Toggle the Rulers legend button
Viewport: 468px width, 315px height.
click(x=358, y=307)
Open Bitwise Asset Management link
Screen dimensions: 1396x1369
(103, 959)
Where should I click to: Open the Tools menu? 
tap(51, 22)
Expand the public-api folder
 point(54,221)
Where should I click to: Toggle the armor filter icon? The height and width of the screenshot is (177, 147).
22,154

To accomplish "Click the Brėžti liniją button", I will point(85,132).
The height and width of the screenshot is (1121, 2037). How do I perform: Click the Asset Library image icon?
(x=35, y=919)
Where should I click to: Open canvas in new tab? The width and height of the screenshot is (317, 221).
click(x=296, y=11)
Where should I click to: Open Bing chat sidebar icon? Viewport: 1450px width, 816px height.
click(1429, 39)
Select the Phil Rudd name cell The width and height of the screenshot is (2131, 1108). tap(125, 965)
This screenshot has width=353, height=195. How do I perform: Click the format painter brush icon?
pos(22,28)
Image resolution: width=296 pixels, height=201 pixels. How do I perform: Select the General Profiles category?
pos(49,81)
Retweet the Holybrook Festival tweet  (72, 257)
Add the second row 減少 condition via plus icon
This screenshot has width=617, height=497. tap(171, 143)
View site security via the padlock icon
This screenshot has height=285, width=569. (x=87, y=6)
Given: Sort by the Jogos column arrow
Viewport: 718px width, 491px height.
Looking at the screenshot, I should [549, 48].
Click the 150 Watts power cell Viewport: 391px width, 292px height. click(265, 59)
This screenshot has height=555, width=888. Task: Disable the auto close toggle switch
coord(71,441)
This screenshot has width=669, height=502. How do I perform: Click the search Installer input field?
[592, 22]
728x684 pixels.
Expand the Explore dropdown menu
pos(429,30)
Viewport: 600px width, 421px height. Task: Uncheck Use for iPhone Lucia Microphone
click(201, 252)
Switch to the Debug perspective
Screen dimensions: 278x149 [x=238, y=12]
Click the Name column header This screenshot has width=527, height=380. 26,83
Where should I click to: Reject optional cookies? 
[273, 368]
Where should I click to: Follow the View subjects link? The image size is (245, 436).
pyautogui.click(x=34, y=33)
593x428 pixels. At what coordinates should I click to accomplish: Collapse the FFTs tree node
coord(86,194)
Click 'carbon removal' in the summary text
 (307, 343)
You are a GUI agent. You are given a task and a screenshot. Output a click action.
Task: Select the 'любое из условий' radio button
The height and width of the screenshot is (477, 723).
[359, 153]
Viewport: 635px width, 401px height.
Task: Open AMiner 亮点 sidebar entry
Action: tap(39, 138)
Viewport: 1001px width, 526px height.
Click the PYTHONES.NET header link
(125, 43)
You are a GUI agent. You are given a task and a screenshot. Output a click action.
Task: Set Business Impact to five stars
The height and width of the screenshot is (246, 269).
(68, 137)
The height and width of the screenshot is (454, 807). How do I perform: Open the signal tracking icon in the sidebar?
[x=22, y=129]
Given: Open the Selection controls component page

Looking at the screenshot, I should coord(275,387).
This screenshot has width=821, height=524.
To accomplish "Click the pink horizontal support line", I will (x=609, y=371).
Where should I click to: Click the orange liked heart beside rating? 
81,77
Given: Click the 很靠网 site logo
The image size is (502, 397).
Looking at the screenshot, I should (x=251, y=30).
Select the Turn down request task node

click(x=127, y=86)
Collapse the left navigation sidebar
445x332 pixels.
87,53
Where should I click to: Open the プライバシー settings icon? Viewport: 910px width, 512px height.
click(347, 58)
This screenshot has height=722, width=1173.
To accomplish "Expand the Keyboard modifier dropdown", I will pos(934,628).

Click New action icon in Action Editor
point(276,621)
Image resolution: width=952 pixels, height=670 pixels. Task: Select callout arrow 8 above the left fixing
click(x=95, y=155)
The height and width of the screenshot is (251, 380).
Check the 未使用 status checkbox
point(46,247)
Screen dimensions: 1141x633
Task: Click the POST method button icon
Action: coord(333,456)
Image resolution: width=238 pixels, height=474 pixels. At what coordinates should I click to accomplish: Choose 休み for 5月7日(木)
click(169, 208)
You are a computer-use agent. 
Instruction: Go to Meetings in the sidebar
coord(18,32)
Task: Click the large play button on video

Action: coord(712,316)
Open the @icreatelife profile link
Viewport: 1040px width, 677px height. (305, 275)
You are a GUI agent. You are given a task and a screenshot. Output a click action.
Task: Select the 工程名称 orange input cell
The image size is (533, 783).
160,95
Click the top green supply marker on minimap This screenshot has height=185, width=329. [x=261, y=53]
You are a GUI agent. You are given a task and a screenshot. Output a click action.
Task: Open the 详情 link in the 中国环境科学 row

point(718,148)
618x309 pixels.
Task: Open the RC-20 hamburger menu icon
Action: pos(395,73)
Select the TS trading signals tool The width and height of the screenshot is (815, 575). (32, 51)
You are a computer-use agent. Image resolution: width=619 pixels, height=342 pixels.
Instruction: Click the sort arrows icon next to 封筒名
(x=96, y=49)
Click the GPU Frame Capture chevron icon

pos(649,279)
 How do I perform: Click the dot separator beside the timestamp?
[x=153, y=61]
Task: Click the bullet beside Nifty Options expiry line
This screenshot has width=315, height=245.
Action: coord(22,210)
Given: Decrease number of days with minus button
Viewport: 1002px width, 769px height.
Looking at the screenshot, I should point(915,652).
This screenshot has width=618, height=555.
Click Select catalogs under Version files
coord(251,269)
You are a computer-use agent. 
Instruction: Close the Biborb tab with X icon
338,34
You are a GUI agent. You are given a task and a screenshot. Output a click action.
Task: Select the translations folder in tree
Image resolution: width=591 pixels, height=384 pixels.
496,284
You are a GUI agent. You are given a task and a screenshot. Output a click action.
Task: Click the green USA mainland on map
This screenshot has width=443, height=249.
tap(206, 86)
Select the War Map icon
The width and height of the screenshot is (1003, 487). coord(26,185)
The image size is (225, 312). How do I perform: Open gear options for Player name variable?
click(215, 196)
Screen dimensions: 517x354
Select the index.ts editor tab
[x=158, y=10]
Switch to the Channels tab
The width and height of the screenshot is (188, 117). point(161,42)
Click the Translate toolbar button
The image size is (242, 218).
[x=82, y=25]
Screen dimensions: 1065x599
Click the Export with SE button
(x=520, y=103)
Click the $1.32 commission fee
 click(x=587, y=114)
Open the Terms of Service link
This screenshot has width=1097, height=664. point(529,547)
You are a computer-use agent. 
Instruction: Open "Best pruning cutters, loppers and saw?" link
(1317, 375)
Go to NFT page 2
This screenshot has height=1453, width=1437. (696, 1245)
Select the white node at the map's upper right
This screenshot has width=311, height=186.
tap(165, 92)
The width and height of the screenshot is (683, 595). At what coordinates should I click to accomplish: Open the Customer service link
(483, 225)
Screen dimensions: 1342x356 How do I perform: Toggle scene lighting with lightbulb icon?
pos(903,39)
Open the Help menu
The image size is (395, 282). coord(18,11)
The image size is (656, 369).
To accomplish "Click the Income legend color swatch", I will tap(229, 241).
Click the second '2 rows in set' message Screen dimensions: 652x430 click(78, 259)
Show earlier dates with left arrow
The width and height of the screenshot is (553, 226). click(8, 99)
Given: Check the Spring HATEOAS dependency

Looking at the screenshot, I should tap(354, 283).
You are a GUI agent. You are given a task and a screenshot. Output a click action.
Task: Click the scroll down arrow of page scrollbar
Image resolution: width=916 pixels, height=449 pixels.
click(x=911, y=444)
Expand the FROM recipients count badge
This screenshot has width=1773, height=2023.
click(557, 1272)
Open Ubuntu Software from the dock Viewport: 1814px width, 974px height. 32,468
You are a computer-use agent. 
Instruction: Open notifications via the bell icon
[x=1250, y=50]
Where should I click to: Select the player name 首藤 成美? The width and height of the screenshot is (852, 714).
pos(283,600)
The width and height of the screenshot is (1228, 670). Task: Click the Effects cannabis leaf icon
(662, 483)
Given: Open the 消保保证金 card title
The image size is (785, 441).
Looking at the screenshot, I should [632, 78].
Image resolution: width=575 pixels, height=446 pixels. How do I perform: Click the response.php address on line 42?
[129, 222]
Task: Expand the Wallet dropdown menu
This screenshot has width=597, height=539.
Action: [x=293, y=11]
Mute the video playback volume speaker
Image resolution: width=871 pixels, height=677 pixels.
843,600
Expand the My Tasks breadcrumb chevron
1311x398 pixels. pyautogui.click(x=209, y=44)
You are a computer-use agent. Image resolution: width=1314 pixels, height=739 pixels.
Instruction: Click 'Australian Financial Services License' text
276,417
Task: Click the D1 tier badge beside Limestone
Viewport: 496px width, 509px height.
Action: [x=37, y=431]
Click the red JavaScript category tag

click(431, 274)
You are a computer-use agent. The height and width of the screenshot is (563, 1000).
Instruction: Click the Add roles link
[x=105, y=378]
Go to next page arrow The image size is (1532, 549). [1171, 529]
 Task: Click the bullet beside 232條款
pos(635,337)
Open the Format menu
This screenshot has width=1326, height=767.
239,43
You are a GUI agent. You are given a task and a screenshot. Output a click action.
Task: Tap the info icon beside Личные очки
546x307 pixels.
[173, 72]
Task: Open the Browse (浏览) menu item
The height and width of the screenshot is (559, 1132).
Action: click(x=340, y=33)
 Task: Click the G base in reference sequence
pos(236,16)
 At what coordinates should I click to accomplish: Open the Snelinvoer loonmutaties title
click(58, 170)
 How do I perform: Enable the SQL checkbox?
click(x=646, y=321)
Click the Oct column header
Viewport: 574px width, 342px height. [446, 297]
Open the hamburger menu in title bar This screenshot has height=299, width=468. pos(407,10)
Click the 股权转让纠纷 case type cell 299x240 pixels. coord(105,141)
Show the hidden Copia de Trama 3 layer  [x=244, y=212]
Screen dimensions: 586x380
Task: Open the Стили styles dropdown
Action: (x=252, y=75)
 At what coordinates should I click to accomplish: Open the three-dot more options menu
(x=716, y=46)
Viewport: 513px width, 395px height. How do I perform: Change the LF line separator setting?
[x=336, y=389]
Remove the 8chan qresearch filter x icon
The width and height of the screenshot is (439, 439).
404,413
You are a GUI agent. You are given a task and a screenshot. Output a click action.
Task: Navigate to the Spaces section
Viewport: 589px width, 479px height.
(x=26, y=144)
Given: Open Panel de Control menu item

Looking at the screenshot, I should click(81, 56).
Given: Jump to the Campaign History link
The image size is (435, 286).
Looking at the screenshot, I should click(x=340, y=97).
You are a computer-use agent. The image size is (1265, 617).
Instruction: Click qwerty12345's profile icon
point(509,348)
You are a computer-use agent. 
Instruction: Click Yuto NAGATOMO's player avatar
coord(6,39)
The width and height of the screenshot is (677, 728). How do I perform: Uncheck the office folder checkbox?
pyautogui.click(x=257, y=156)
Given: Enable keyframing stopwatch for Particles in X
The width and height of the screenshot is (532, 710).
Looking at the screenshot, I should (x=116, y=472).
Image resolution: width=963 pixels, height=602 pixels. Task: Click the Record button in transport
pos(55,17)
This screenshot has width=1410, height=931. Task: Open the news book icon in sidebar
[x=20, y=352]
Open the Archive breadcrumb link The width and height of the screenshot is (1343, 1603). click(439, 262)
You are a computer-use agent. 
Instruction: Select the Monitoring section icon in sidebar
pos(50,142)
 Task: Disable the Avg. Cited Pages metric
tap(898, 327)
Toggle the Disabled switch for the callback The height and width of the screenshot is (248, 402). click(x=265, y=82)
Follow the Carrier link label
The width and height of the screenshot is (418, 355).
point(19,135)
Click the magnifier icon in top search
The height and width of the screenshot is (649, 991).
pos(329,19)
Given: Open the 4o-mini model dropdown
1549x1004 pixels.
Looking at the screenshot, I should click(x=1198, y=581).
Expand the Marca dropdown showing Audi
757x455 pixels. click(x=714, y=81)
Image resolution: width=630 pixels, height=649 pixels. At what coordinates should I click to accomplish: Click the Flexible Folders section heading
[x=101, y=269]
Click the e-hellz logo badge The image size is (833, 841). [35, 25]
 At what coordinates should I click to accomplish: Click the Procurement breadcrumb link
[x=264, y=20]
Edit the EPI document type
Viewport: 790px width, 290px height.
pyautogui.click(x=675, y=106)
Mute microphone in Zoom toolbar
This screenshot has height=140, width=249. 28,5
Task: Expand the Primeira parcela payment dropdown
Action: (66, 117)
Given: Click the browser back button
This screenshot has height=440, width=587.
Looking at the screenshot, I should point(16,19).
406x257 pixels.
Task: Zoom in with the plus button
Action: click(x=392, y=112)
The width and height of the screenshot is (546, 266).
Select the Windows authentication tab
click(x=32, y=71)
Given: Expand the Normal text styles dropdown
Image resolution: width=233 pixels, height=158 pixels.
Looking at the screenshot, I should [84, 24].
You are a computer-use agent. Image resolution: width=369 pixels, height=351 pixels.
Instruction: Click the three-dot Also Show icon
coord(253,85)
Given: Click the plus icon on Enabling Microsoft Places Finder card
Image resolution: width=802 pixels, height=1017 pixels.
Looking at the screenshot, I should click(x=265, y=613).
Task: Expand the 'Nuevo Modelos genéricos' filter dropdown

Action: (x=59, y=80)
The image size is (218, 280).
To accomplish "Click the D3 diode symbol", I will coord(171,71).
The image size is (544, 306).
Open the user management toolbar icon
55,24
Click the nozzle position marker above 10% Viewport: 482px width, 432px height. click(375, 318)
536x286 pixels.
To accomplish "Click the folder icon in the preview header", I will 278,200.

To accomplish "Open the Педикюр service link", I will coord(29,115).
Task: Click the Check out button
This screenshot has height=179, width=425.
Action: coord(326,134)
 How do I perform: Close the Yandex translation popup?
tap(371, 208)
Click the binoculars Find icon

## REQUIRED TASK
Count the lines in the data above that contain the string "Enable", matching case exactly. Reply with the number alone.

## EXERCISE OUTPUT
2